Indigenous sailor embraces navy lifestyle

home village of Skidegate in Haida Gwaii

The Haida, an Indigenous group, has traditionally occupied Haida Gwaii (Queen Charlotte Islands), an archipelago off the coast of British Columbia, for over 12,000 years. Photo submitted.

Royal Canadian Navy Public Affairs

It’s a long way from Haida Gwaii, B.C., to Halifax – both in distance and culture, but that did not stop a member of the Haida from joining the Royal Canadian Navy (RCN). Sailor Third Class (S3) Jesse Ryan comes from a proud family of Haidas who have made it their home for generations. His decision to join the RCN opened up a world of new possibilities.

“Our family’s livelihood comes from living off the land and embracing what nature has provided,” he says. “I was a commercial fisherman before I joined the navy, much like the rest of my immediate family.”

S3 Ryan joined the RCN just over a year ago and is training as a Weapons Engineering Technician in Halifax.
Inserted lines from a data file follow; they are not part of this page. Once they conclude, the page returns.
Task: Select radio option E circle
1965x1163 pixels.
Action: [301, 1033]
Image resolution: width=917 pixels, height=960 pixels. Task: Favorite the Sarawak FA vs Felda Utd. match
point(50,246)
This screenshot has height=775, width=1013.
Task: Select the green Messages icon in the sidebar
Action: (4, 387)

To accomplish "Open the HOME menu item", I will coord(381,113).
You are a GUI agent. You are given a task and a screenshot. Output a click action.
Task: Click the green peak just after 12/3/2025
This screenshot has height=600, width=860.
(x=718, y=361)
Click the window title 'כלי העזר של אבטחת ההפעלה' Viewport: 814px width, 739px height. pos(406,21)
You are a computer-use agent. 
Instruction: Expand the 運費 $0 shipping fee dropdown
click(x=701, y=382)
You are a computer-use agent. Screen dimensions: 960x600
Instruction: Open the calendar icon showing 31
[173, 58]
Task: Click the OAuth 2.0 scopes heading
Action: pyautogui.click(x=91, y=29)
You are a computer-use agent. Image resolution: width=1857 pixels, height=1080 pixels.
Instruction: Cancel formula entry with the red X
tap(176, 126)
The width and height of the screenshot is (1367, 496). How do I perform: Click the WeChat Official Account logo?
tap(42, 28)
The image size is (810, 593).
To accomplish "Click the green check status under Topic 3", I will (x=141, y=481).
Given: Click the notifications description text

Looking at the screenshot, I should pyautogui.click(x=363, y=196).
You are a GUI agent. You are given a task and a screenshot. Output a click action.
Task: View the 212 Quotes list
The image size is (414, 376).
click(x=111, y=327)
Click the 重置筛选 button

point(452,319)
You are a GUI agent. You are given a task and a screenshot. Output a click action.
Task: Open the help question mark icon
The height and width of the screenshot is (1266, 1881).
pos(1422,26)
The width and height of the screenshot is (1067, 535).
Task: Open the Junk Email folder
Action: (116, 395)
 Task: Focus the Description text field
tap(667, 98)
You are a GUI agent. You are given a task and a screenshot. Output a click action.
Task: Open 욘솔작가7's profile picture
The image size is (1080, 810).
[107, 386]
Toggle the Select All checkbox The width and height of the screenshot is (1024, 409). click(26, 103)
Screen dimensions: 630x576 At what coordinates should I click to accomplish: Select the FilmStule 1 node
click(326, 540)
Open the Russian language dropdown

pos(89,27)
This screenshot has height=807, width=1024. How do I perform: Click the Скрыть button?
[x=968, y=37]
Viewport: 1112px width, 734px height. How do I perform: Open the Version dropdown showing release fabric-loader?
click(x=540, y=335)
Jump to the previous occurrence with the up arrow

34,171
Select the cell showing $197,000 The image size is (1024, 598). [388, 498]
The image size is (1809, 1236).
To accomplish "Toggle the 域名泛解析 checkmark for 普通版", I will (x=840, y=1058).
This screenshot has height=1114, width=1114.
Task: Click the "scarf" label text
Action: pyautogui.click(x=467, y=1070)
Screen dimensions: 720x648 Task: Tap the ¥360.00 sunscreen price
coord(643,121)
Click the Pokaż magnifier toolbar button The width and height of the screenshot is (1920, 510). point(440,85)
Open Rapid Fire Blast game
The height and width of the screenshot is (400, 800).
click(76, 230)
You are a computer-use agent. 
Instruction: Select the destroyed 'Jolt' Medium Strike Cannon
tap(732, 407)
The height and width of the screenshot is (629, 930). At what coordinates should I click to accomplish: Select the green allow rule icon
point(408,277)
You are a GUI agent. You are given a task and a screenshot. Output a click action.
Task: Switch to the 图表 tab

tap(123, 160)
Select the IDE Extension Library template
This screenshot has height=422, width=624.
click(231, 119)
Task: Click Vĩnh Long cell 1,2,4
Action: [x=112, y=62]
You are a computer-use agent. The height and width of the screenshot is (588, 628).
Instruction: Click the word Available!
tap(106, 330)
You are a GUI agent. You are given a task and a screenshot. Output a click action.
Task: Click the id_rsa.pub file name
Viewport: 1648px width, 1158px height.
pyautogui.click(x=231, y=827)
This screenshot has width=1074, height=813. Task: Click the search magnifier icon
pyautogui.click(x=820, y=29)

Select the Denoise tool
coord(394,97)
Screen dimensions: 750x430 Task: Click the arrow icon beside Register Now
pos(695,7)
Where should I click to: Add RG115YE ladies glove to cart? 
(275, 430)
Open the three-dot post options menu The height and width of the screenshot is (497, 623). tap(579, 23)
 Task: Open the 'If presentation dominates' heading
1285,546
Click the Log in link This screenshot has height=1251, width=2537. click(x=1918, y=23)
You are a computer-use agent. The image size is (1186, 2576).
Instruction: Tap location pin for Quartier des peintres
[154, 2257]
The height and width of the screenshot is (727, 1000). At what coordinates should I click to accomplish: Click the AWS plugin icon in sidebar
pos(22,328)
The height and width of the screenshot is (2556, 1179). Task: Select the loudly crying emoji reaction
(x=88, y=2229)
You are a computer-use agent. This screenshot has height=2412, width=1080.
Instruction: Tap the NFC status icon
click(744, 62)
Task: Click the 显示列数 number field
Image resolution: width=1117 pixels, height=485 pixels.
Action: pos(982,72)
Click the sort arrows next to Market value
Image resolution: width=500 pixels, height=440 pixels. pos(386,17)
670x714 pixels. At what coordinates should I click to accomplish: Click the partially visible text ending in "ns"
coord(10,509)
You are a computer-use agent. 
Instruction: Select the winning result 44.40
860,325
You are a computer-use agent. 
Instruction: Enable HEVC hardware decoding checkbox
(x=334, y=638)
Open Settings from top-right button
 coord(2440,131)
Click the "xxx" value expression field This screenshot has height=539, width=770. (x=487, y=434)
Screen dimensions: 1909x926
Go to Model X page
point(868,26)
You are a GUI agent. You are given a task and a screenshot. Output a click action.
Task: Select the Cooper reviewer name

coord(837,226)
Leaving his 450-person home village of Skidegate in Haida Gwaii, where Indigenous people make up most of the community, was a culture shock.

“I have to remind myself a lot of Canada didn’t grow up working alongside or interacting with Indigenous people. Sometimes they don’t know how to approach someone of a visible minority or ask a question about their culture appropriately” S3 Ryan says. “It’s nice so many fellow members of the navy are interested in my culture and would like to know more.”

S3 Ryan is aware of the unique Raven Program, hosted by the RCN for Indigenous youth from across Canada. This national program is designed to build bridges with Indigenous communities throughout the country and offers youth the potential for part-time or full-time employment with the Canadian Armed Forces (CAF) upon completion.

Whether or not graduates choose to continue with a career in the CAF, Raven helps develop skills such as self-confidence, self-discipline, teamwork, time management, respect, and physical fitness.

“One of my instructors during Basic Training was part of the Raven Program,” says S3 Ryan. “Master Corporal Brendan Ryan-Lewis was a lot of help during my basic training, printing off drill commands in Haida for me and informing me about the Raven Program. Needless to say, I was very excited to hear about that program.”

S3 Ryan has some ideas about how to improve the recruitment of Indigenous people into the military. “There needs to be more education about the Raven Program in smaller populated areas, whether it be ads on social media or actual recruiters going to smaller locations. There is always an event of some type being held in a village and if there was a knowledgeable military person there to promote the CAF I’m sure the recruitment rate would be much higher.

“I think a lot of Indigenous shy away from the thought of joining the military because they feel like there wouldn’t be a place for them to fit in, and that’s far from the truth.”

S3 Ryan is currently undergoing his trade training and will be posted back to the West Coast this summer.